Yair Lapid boosted himself by fighting the left-wing newspaper that the Right loves to hate, writing that Gush Etzion was legally built on state land.

Labor Chairman Avi Gabbay (Left) and Yesh Atid Chairman Yair Lapid (photo credit: MARC ISRAEL SELLEM/THE JERUSALEM POST)
Labor Chairman Avi Gabbay (Left) and Yesh Atid Chairman Yair Lapid
(photo credit: MARC ISRAEL SELLEM/THE JERUSALEM POST)
Who would have thought that the main alternatives to the Left of Prime Minister Benjamin Netanyahu would be one politician who constantly touts his right-wing credentials and another who not too long ago was a Kulanu minister, voting for the prime minister’s proposals in the most right-wing cabinet in Israel’s history?
Yesh Atid chairman Yair Lapid appeared together with Bayit Yehudi leader Naftali Bennett in July, at the inauguration of a rebuilt memorial for three fallen Israeli soldiers in Gush Etzion. When Haaretz reported incorrectly that the memorial was built illegally in an outpost, Lapid boosted himself by fighting the left-wing newspaper that the Right loves to hate, writing that it was legally built on state land.
One week later, it was new Labor leader Avi Gabbay’s turn to join Bennett over the Green Line. He made a statement about the need for national unity and ending rifts between sectors by accompanying the Bayit Yehudi leader to a Tisha Be’Av event for religious Zionists in Efrat.
Since his July 10 election over seven other candidates, Gabbay has been fighting his party’s staff to devote more of its resources to reaching out to traditional Likud voters from Yavne to Dimona. Gabbay never actually ended his campaign. He is in a different city every night.
Gabbay wins Israeli Labour Party leadership (credit: REUTERS)
Besides Likudniks and religious Zionists, Gabbay has also reached out to the haredim (ultra-Orthodox) by interviewing with haredi radio stations and hiring a full-time haredi adviser. He has encouraged haredim to join the party, which is a tougher sell for Yesh Atid, due to its (mostly incorrect) anti-religious image.
Lapid and Gabbay have both realized that they don’t need to campaign on the Left now, because recent elections have proven that it will be in the pocket of whichever candidate is seen as the main alternative to Netanyahu. That means that ironically, the way for Lapid or Gabbay to get the Left is to ignore it and attract the Right.

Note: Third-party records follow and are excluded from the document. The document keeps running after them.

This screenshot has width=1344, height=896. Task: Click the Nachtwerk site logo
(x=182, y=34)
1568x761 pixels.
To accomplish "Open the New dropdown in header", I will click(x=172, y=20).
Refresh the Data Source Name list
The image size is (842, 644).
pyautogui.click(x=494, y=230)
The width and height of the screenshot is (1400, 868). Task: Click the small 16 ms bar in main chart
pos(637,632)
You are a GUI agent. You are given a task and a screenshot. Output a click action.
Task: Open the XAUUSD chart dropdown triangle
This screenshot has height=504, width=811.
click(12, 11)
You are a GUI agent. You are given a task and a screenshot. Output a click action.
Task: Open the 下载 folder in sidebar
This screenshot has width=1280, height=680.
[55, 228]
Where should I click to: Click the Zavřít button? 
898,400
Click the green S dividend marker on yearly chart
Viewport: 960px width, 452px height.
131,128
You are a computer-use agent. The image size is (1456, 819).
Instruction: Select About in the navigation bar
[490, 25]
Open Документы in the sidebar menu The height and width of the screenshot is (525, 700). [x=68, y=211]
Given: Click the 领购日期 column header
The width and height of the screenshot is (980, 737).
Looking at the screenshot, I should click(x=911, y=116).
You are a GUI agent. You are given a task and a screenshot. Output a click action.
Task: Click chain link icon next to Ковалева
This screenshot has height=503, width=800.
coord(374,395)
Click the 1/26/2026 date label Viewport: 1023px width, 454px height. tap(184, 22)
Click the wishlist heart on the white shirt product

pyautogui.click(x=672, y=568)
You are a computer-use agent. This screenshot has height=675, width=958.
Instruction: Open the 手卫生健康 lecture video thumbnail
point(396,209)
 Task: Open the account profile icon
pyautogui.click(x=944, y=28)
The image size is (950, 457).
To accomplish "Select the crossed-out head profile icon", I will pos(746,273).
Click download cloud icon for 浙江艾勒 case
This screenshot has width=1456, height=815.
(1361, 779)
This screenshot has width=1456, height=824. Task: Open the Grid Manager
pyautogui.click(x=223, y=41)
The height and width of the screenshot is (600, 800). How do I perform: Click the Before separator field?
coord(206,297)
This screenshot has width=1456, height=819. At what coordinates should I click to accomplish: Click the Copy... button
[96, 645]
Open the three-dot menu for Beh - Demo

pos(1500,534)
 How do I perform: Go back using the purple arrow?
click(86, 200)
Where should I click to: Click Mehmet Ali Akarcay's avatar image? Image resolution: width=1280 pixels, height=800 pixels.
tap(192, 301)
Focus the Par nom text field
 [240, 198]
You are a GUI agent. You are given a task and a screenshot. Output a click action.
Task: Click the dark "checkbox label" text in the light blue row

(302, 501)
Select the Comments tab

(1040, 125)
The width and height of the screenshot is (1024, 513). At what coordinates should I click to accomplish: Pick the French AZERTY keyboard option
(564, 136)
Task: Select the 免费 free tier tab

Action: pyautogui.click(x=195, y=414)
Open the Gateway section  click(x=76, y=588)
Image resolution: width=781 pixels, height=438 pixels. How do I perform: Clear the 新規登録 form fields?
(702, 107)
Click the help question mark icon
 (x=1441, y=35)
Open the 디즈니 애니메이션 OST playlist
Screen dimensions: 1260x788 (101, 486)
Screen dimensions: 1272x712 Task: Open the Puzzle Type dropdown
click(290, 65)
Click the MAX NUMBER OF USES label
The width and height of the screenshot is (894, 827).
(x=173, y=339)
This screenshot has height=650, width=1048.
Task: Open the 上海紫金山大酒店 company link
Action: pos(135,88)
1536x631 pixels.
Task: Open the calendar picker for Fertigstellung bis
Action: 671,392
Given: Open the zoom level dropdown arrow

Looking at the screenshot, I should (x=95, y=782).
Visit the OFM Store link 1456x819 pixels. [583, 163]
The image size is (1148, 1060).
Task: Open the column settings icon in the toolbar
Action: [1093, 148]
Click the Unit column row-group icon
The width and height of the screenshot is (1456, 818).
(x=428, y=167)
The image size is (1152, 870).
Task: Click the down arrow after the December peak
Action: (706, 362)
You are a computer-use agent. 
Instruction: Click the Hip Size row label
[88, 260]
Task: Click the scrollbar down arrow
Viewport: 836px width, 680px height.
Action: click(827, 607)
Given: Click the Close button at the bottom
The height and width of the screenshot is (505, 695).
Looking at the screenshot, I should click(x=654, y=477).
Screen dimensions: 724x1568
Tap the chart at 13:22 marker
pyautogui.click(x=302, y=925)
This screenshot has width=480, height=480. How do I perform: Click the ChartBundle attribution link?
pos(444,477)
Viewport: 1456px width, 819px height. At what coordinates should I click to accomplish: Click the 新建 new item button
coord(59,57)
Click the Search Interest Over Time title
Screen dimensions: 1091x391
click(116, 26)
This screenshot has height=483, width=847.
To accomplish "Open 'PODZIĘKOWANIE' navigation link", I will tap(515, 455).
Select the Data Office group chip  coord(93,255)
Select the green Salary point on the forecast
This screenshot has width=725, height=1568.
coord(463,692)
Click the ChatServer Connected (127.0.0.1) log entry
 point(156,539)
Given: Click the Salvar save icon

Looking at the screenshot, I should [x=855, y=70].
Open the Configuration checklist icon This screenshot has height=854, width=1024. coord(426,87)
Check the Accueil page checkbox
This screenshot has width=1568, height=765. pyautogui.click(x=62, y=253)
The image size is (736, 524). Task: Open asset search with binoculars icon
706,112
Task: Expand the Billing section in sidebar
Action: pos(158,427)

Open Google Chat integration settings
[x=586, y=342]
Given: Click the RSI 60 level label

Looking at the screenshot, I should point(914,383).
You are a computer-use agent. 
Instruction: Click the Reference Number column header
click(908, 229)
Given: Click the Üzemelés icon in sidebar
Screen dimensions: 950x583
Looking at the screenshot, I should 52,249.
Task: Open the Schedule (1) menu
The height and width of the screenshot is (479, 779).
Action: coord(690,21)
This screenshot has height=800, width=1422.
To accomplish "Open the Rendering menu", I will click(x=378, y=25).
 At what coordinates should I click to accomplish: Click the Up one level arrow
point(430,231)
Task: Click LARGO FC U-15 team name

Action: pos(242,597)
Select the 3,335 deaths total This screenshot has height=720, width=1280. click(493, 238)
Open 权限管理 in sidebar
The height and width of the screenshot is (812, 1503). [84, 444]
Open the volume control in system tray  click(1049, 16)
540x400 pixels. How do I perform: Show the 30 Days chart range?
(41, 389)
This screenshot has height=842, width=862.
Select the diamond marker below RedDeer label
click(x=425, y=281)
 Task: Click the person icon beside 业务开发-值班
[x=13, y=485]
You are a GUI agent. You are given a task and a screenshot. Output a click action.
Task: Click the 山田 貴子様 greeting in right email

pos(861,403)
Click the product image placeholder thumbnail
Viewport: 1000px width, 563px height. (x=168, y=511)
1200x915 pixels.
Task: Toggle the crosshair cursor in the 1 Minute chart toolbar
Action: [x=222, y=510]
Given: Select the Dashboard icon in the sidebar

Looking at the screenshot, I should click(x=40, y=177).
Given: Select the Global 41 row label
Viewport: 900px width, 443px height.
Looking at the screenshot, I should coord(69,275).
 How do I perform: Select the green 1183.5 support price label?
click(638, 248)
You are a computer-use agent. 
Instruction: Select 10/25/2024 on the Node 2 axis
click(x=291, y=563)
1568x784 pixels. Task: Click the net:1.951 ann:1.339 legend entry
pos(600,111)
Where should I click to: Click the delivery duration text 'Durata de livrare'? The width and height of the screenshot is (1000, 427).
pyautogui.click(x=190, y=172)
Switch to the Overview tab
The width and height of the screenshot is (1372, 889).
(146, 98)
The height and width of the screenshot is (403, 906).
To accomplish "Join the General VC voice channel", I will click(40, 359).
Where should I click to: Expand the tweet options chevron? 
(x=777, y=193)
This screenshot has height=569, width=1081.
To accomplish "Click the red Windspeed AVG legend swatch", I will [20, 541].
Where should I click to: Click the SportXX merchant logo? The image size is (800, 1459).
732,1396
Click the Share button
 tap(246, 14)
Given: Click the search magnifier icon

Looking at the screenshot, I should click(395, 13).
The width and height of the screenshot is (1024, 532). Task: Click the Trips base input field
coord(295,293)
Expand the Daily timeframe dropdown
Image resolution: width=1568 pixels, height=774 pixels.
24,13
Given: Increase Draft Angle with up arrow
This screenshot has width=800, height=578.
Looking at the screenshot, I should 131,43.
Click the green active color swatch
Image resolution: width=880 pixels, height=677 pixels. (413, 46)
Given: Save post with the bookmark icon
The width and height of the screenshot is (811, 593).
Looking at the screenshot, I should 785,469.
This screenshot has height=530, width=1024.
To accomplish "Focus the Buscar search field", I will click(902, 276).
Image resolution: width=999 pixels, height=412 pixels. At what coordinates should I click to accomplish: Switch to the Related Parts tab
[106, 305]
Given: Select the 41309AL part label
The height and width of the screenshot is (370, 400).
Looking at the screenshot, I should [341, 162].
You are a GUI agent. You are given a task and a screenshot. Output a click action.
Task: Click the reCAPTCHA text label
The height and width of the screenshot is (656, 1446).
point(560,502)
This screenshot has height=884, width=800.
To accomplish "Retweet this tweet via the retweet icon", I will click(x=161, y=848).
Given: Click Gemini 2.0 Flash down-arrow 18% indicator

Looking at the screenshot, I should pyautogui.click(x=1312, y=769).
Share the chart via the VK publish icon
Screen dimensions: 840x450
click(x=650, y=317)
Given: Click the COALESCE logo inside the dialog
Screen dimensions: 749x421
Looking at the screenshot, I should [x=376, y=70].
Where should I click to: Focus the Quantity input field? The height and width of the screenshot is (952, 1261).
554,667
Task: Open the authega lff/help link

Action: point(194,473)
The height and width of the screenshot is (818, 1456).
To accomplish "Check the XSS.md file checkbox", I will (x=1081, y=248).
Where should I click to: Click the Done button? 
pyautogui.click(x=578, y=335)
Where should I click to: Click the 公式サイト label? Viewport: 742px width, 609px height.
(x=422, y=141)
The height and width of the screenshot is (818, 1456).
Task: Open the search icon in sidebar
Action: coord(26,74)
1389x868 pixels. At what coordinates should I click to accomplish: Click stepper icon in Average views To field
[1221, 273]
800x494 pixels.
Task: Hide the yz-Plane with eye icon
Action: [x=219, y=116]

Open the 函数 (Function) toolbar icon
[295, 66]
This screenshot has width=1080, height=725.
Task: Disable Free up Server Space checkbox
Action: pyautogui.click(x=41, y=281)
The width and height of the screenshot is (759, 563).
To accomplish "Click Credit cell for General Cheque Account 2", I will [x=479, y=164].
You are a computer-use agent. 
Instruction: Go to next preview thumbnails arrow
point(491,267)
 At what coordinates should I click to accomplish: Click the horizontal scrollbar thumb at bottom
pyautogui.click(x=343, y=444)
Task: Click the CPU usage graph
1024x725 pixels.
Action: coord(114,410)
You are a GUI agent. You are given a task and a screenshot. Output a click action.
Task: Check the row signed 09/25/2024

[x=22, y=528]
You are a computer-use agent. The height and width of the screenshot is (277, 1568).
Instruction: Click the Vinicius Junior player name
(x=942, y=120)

Except for the brief period immediately after Gabbay’s election, when he received a boost that there always is after leadership primaries, polls have shown consistently that Netanyahu’s main opposition in the next election will be Lapid.
Seeing this, world leaders and top foreign media have been opening their doors to Lapid the same way they reached out to possible Netanyahu successors in the past. Lapid has acted as a shadow foreign minister. He is going later this month to Washington and New York for meetings with congressmen and Jewish leaders and he will be the keynote speaker in Romania at the main event memorializing Elie Wiesel.
Meanwhile, in Israel, he has built up his party to 150 active branches across the country and 420,000 followers on Facebook, proving that unlike the Shinui party of his father, late justice minister Yosef (Tommy) Lapid, Yesh Atid has staying power.
While Lapid has shunned offers to run with Labor, an alliance with Kulanu could end up benefiting both parties and could be built just ahead of the next election. Lapid has also met recently with former IDF chiefs of staff Moshe Ya’alon, Benny Gantz, and Gabi Ashkenazi (who is also being wooed by Gabbay). Lapid could offer the number two slot on the party’s list to any of them.
That could be what Lapid needs to not only present a formidable alternative to the Likud but also become Israel’s ruling party.